How aluminum enabled a high-speed, gravity-defying American modernity even as other parts of the world paid the price in environmental damage and political turmoil. Aluminum shaped the twentieth century. It enabled high-speed travel and gravity-defying flight. It was the material of a streamlined aesthetic that came to represent modernity. And it became an essential ingredient in industrial and domestic products that ranged from airplanes and cars to designer chairs and artificial Christmas trees. It entered modern homes as packaging, foil, pots and pans and even infiltrated our bodies through food, medicine, and cosmetics. In Aluminum Dreams, Mimi Sheller describes how the materiality and meaning of aluminum transformed modern life and continues to shape the world today. Aluminum, Sheller tells us, changed mobility and mobilized modern life. It enabled air power, the space age and moon landings. Yet, as Sheller makes clear, aluminum was important not only in twentieth-century technology, innovation, architecture, and design but also in underpinning global military power, uneven development, and crucial environmental and health concerns.

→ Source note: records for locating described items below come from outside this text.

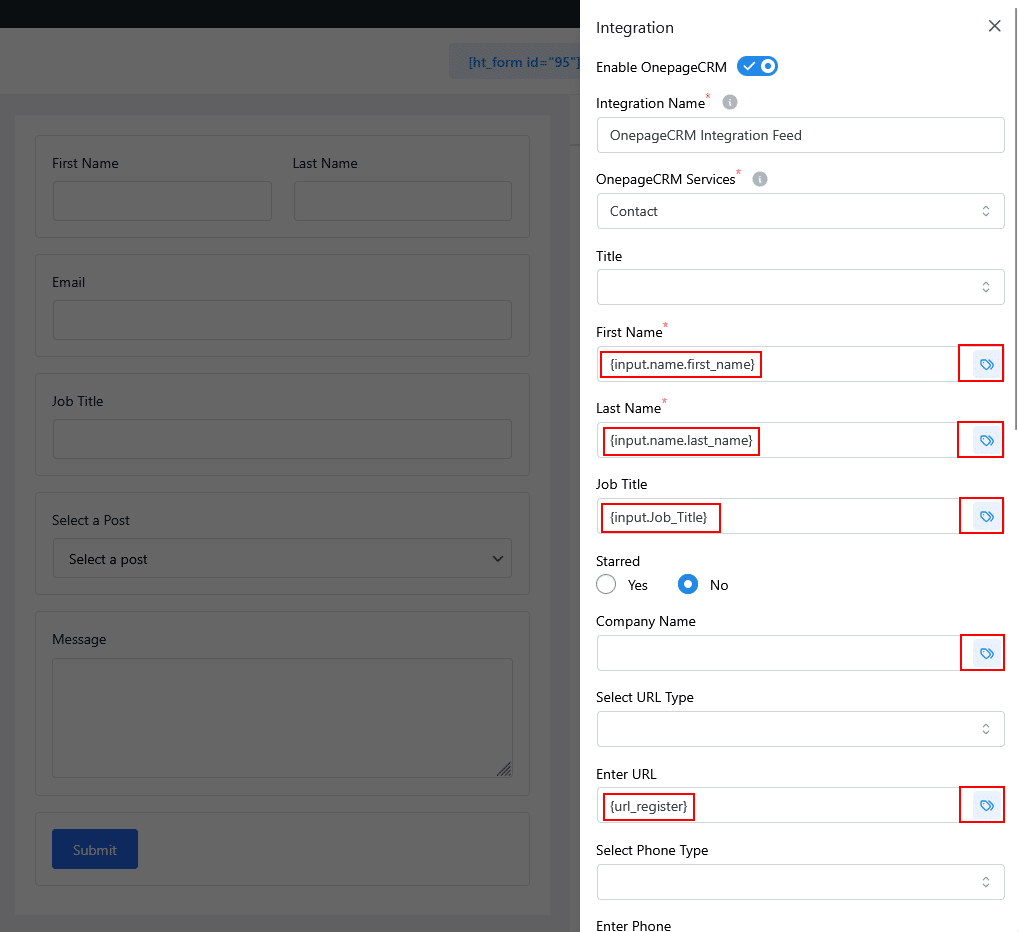The height and width of the screenshot is (932, 1019).
Task: Click the tag icon beside Enter URL field
Action: pyautogui.click(x=986, y=806)
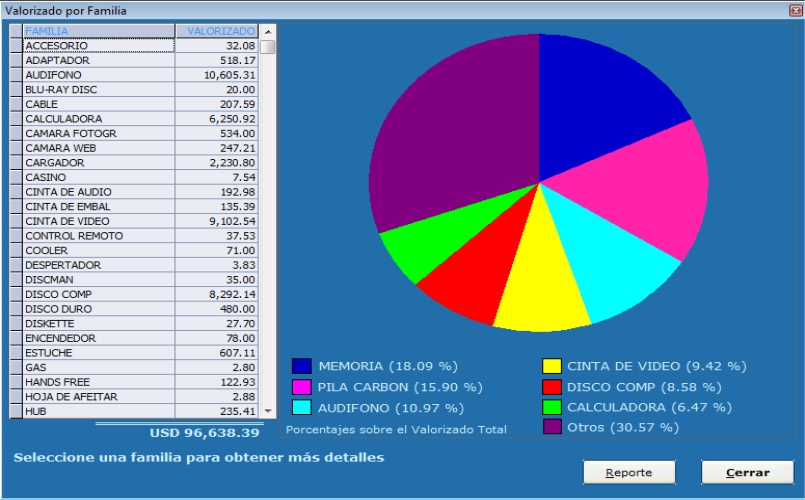
Task: Select the CALCULADORA row in the table
Action: [98, 119]
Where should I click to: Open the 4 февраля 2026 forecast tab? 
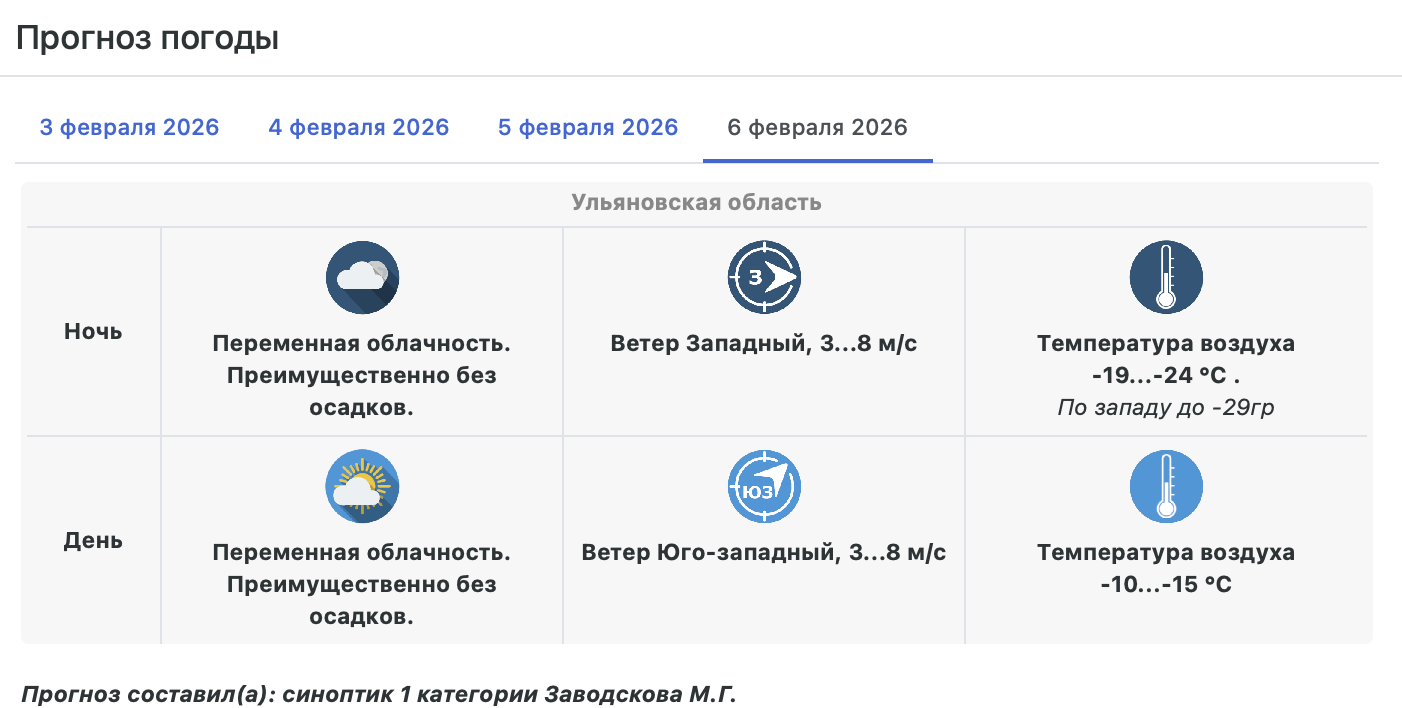tap(358, 128)
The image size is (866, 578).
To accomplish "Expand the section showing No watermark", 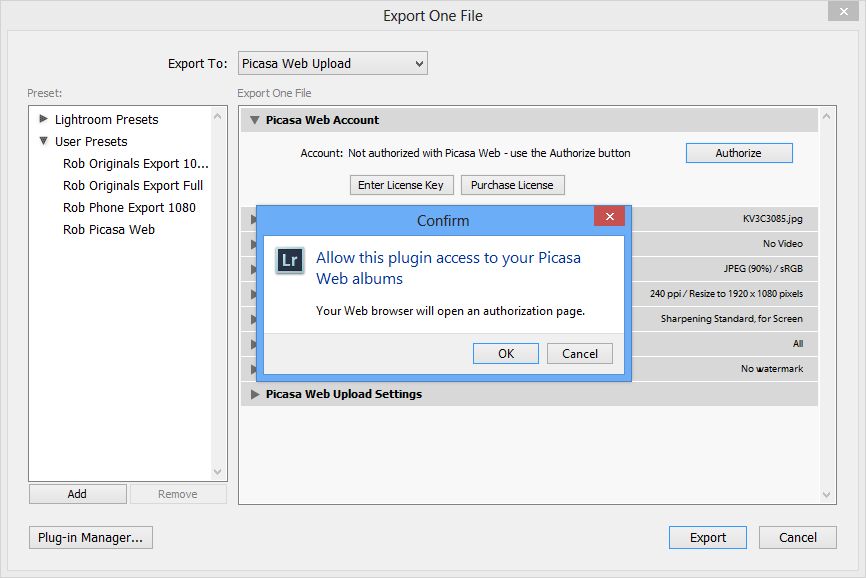I will tap(254, 369).

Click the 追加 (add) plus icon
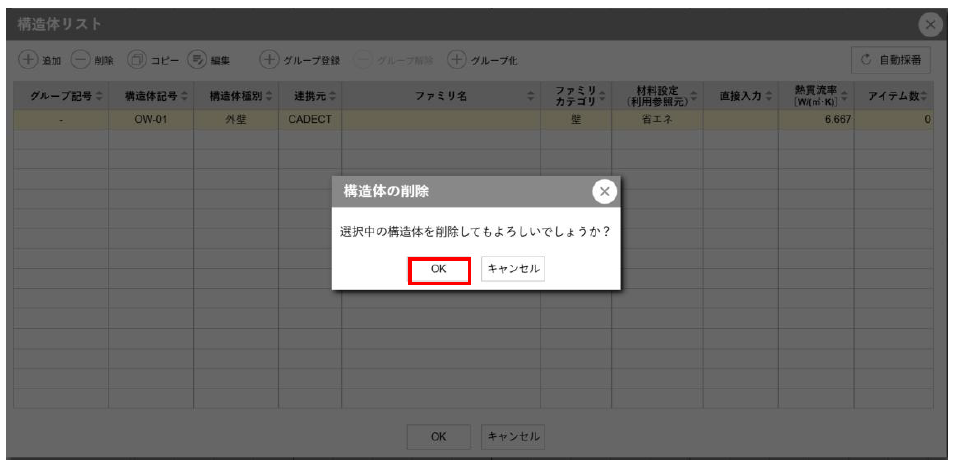tap(27, 60)
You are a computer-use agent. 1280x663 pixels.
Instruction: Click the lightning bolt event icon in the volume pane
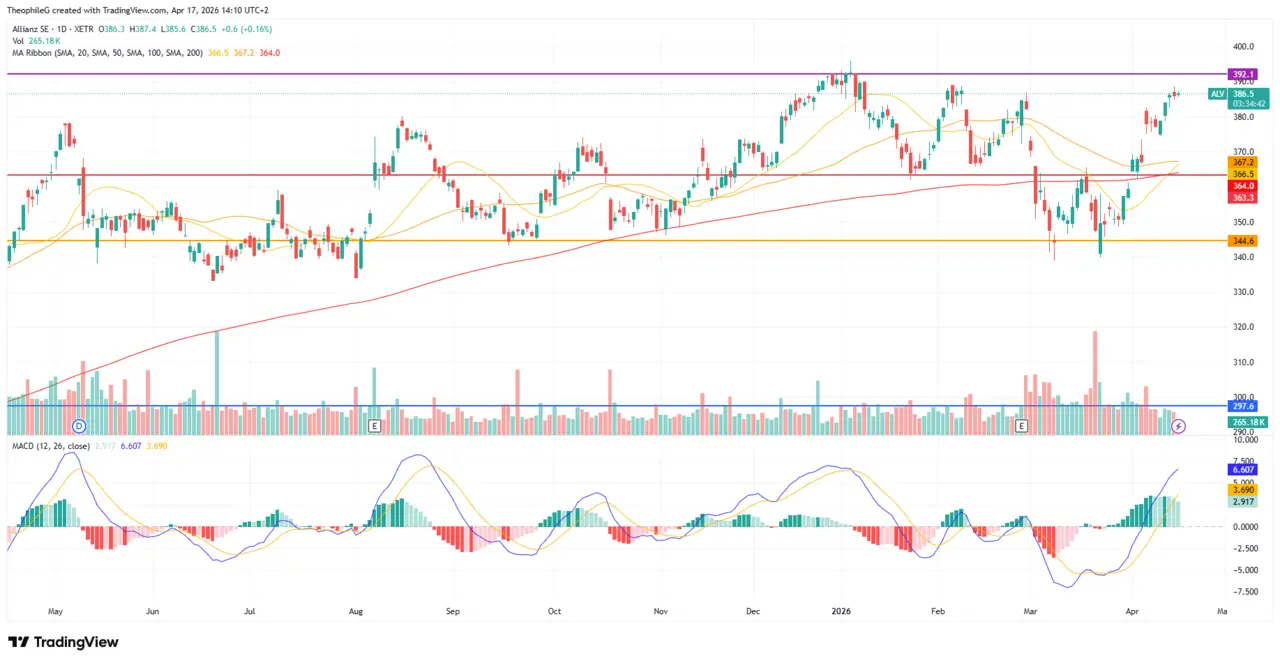coord(1179,426)
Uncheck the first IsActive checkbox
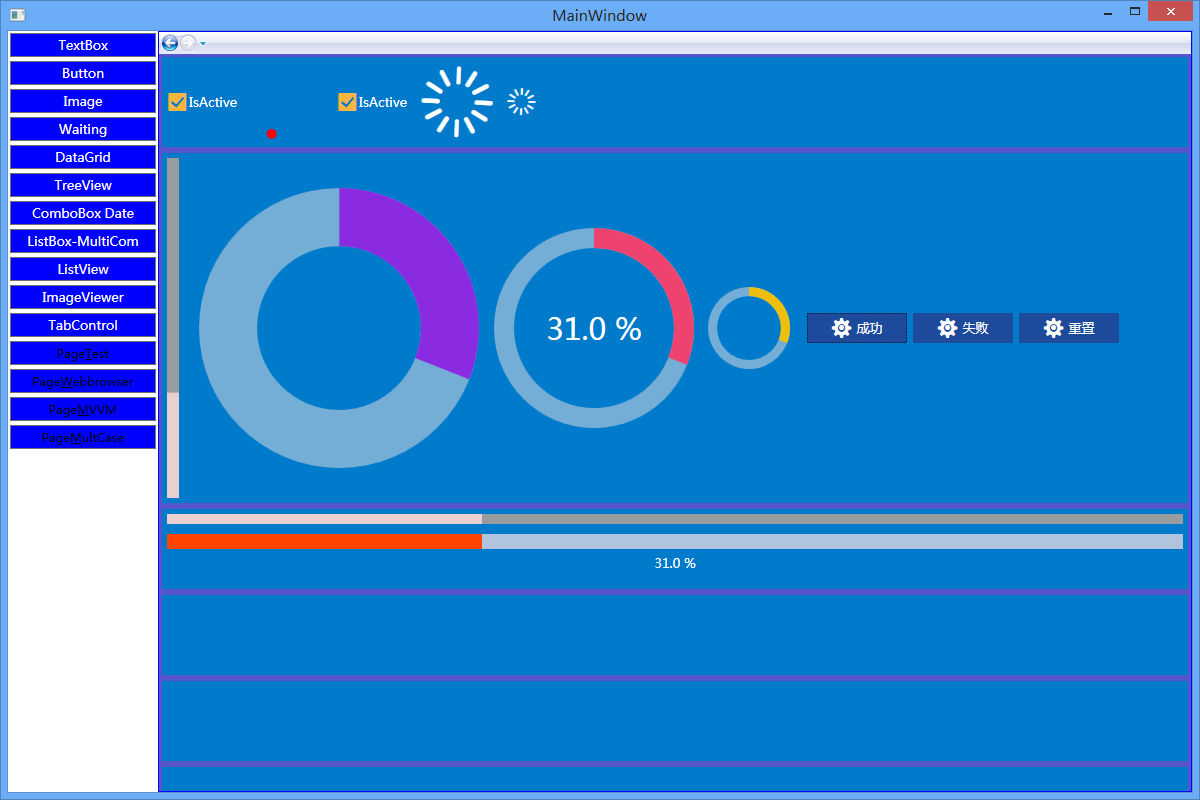Screen dimensions: 1200x800 177,102
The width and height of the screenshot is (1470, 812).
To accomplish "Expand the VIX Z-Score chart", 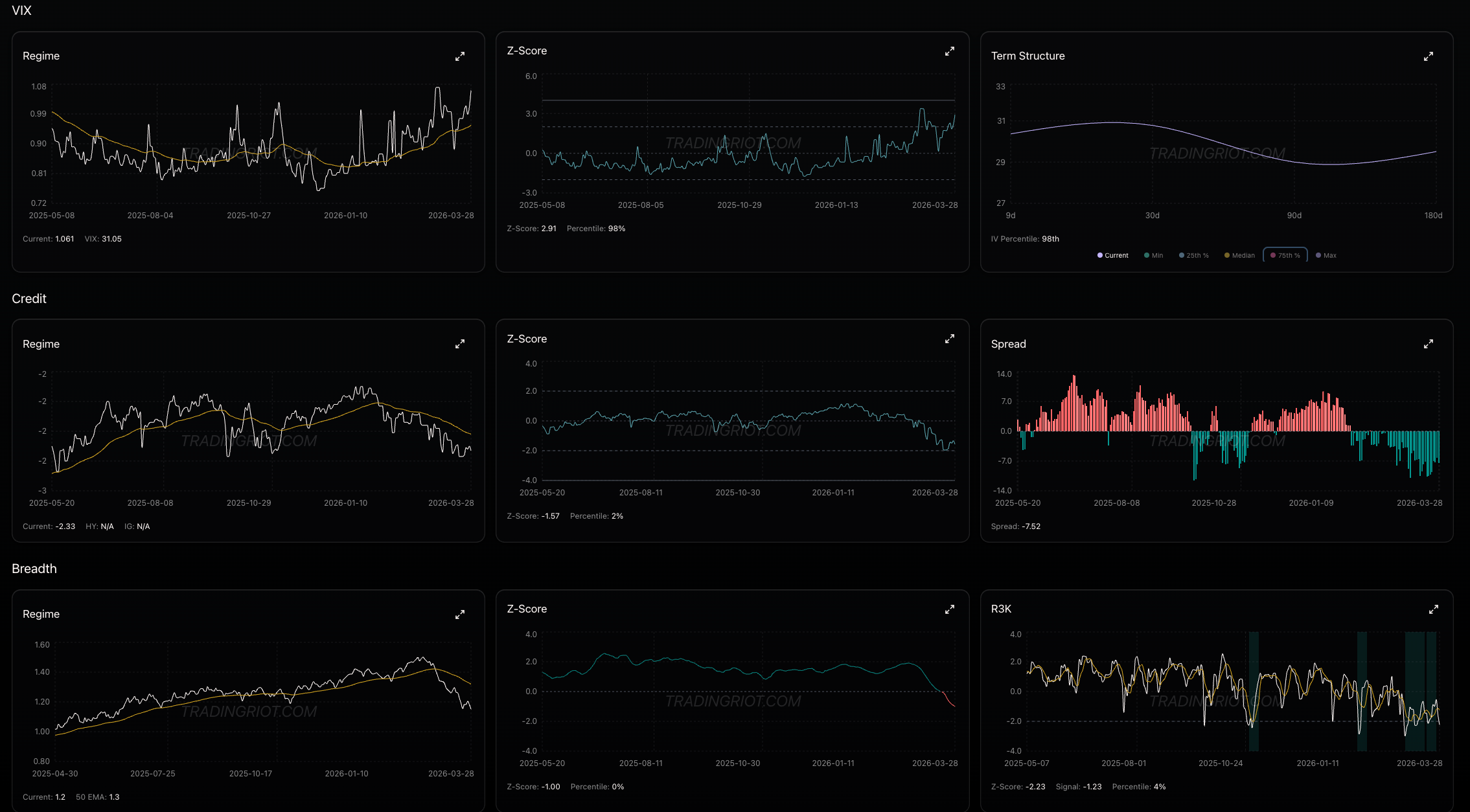I will 950,51.
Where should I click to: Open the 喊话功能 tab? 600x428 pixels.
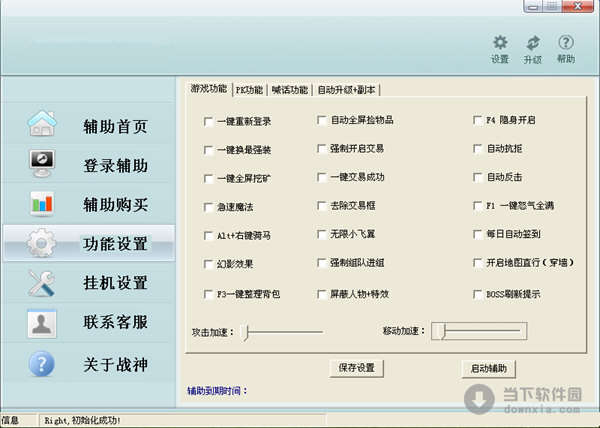[289, 89]
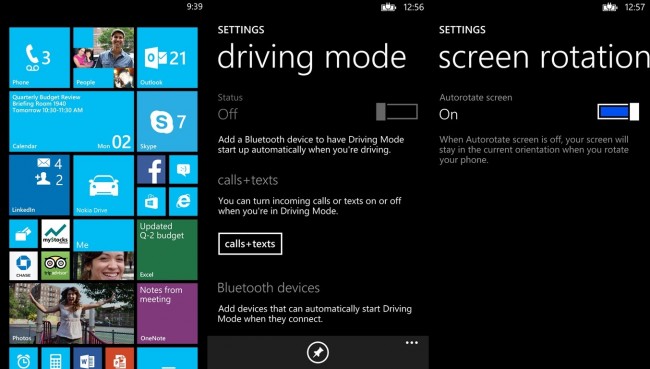The image size is (650, 369).
Task: Open the LinkedIn notifications tile
Action: (39, 186)
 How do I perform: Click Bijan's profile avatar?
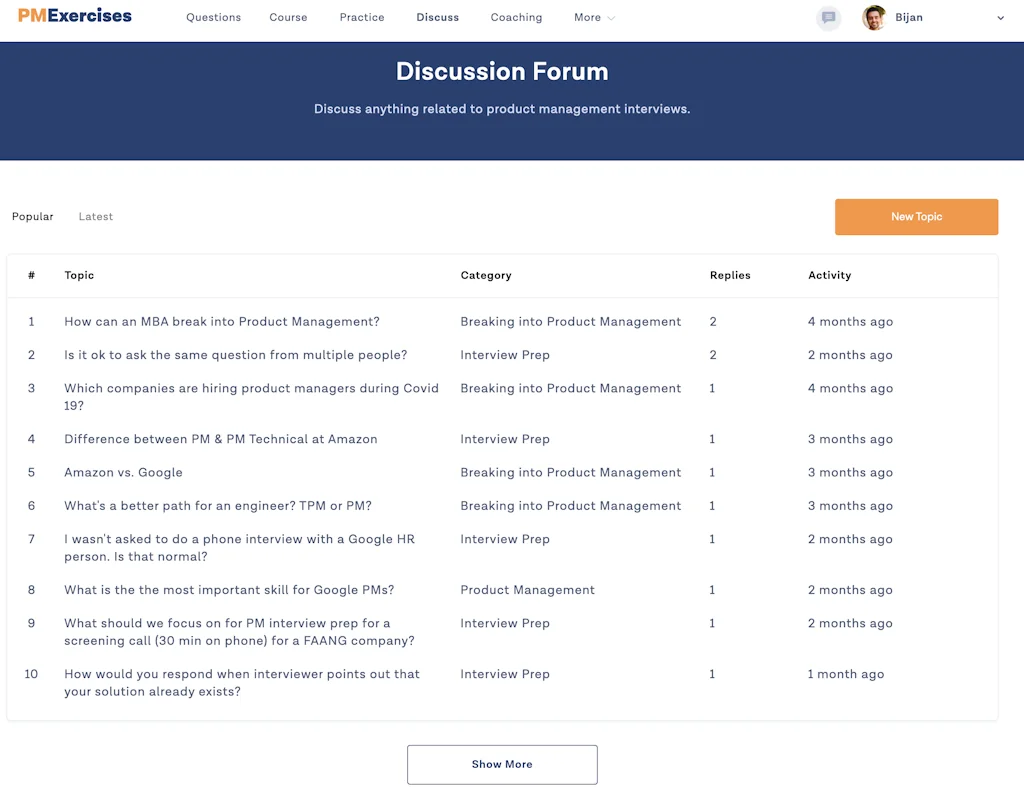pos(873,17)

Sheller describes aluminum's shiny utopia but also its dark side. The unintended consequences of aluminum's widespread use include struggles for sovereignty and resource control in Africa, India, and the Caribbean; the unleashing of multinational corporations; and the pollution of the earth through mining and smelting (and the battle to save it). Using a single material as an entry point to understanding a global history of modernization and its implications for the future, Aluminum Dreams forces us to ask: How do we assemble the material culture of modernity and what are its environmental consequences? Aluminum Dreams includes a generous selection of striking images of iconic aluminum designs, many in color, drawn from advertisements by Alcoa, Bohn, Kaiser, and other major corporations, pamphlets, films, and exhibitions.